## Task directions
List each line of the data that holds the string "orange", please.

┌─ Exercise inputs

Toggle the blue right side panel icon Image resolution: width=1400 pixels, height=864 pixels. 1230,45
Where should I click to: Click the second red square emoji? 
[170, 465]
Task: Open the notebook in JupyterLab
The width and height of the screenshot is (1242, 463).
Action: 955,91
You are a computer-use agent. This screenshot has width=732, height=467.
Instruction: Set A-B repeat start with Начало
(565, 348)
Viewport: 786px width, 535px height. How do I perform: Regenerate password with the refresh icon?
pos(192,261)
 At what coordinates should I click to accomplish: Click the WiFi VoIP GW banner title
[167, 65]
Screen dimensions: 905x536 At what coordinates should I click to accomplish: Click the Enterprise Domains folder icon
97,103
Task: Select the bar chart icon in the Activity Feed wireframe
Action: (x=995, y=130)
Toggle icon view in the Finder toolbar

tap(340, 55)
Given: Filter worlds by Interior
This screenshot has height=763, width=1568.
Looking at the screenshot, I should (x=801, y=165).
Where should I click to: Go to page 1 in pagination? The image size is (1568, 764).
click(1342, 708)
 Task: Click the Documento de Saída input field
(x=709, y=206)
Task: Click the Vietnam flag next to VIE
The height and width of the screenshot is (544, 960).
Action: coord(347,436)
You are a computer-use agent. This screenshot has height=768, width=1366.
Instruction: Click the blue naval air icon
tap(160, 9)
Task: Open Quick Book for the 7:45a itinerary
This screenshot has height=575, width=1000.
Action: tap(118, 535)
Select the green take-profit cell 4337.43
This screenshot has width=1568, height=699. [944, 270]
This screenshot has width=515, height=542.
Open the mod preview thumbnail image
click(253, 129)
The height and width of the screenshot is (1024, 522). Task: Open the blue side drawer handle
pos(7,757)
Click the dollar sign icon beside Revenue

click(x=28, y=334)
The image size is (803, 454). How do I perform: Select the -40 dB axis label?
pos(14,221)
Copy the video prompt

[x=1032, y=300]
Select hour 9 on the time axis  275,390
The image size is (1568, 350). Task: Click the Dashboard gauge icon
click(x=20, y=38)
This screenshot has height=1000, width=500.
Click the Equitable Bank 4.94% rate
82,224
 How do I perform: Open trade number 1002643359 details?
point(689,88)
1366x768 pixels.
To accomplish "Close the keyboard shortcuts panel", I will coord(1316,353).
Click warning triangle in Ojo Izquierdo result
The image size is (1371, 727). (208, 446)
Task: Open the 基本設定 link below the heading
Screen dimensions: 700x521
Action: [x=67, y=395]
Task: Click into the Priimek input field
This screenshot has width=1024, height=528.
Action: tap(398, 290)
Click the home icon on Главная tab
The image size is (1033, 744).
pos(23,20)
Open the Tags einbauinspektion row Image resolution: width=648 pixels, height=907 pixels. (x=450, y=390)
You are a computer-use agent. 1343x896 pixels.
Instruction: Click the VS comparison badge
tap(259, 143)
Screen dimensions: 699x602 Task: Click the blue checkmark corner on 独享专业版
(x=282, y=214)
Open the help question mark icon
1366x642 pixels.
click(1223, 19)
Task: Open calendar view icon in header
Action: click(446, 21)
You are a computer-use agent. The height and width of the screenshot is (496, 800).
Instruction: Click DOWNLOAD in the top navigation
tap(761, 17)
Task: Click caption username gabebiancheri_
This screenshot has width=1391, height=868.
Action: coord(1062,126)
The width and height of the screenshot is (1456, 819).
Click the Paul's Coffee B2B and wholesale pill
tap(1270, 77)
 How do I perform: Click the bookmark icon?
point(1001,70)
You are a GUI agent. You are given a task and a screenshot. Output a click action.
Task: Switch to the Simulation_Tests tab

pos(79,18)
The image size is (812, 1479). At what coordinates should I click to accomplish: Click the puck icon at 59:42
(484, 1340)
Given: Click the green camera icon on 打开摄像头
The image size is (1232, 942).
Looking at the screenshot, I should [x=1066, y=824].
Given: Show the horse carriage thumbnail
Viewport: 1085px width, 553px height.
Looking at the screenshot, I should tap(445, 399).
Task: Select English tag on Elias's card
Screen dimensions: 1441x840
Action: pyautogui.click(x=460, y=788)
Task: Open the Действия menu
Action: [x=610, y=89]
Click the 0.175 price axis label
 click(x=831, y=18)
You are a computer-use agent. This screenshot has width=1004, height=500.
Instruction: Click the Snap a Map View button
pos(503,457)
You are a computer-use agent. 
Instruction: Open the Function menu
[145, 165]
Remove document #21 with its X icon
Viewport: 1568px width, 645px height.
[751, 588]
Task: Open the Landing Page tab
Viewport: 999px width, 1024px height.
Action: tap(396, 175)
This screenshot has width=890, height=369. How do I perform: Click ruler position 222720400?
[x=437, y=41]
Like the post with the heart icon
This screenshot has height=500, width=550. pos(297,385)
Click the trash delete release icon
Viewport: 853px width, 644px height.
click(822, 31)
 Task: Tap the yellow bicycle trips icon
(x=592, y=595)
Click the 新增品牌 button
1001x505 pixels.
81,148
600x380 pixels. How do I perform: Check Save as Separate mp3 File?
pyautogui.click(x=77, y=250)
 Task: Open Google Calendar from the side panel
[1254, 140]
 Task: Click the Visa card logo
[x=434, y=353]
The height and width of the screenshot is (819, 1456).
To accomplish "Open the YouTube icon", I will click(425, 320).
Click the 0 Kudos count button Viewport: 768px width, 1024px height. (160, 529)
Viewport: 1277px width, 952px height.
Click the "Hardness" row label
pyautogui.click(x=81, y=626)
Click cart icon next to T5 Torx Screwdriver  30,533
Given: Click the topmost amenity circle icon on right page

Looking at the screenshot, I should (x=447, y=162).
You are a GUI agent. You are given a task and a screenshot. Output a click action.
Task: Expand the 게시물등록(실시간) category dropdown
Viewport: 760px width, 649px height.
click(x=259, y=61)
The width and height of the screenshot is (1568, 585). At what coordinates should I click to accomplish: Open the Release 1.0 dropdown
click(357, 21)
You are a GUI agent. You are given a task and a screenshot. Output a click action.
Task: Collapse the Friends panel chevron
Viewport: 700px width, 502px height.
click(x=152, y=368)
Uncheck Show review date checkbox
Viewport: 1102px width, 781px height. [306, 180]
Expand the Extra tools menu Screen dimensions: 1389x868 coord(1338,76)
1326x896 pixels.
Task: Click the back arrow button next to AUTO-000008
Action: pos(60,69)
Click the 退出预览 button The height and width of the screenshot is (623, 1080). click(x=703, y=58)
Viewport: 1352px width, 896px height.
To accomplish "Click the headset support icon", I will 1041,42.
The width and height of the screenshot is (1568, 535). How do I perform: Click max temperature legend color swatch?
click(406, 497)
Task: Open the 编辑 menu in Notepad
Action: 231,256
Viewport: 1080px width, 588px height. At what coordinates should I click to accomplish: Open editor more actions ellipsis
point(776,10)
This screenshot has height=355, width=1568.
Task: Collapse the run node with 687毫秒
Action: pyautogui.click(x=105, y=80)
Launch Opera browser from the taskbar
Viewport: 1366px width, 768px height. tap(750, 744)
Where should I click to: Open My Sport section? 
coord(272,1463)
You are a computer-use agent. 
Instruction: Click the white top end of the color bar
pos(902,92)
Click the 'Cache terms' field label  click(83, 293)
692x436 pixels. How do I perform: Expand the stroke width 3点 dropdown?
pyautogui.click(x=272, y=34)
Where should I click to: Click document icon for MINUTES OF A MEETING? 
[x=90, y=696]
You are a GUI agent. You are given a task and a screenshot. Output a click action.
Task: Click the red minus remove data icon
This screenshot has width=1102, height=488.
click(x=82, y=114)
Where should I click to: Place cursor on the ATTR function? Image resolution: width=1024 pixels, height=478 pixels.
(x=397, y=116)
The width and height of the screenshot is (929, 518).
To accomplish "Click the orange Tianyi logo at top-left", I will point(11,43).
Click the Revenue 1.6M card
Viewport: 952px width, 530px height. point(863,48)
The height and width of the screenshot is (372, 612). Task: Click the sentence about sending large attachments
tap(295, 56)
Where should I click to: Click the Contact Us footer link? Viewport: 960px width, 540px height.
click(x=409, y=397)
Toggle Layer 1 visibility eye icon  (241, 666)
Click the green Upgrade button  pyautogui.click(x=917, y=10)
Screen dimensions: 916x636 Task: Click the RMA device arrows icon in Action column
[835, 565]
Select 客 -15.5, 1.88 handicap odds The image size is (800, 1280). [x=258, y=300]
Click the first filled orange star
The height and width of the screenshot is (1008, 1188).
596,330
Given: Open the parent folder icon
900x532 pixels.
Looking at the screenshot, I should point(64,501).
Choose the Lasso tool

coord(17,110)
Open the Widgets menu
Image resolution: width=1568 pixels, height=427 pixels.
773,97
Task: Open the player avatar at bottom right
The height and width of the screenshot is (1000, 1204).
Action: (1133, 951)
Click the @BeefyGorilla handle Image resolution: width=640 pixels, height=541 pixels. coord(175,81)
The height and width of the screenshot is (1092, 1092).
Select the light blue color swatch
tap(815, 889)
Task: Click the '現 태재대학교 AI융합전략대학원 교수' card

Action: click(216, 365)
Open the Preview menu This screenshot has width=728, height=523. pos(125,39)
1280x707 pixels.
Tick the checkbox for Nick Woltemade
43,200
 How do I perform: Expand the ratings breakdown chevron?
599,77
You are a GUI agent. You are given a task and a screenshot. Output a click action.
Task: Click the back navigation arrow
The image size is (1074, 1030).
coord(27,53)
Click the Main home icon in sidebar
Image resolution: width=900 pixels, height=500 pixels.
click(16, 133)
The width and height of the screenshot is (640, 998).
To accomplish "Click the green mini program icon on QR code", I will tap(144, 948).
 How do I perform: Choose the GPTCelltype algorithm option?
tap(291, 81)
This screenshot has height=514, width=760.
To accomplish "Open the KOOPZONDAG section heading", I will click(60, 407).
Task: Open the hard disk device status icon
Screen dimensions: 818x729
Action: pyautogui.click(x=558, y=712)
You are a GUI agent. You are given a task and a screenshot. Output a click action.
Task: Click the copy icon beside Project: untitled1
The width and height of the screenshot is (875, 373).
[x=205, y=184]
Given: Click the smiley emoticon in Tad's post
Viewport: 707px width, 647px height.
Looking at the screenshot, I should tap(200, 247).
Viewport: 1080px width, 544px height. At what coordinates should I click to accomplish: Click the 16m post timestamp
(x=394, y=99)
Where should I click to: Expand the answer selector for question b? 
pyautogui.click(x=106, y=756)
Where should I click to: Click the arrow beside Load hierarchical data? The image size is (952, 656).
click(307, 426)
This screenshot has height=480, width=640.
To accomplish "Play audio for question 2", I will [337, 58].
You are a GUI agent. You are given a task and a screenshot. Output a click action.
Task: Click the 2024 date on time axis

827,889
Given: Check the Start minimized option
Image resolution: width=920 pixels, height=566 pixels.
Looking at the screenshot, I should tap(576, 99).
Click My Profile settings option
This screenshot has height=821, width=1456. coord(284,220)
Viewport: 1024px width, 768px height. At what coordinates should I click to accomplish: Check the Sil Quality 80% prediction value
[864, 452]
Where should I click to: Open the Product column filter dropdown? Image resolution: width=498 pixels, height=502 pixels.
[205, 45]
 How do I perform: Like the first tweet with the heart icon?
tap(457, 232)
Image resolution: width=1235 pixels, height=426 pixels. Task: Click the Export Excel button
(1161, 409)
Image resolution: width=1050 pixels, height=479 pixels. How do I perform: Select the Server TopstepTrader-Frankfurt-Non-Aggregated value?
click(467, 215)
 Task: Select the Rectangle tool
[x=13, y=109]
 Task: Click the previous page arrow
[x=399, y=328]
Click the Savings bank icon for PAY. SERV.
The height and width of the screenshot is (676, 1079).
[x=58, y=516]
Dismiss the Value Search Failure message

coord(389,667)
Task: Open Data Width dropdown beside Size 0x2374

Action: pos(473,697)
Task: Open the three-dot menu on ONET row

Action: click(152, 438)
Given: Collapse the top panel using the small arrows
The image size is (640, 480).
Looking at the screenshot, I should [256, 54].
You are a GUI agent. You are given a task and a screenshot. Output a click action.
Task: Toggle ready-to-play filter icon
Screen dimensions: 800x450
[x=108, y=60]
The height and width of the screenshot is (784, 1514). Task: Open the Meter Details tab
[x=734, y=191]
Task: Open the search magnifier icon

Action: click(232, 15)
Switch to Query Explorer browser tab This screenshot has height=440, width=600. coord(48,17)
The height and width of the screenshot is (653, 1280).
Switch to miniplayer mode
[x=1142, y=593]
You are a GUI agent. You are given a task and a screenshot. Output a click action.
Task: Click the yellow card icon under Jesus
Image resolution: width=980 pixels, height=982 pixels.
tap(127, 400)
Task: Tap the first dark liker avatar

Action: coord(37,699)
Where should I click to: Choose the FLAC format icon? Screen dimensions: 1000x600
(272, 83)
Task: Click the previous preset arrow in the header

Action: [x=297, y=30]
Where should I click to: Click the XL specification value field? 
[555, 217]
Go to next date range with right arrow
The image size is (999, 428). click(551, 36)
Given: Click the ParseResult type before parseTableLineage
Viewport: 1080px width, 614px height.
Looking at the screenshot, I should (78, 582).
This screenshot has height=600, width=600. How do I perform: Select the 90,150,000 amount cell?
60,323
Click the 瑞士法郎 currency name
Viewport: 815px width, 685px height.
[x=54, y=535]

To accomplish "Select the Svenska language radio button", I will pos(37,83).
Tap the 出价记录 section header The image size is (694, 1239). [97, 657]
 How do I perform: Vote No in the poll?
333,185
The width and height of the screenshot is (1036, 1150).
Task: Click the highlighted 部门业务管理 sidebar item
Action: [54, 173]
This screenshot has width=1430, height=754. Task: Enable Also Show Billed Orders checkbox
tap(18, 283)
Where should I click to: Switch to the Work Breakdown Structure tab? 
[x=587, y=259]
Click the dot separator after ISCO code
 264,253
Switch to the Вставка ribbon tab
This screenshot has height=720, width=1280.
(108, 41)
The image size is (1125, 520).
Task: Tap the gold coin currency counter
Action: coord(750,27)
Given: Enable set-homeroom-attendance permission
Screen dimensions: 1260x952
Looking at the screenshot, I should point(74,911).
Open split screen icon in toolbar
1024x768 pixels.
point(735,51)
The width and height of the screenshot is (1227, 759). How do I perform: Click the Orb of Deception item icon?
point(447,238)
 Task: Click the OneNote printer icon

└─

## Written response
To accomplish "Click the orange Tianyi logo at top-left", I will point(11,43).
Click the first filled orange star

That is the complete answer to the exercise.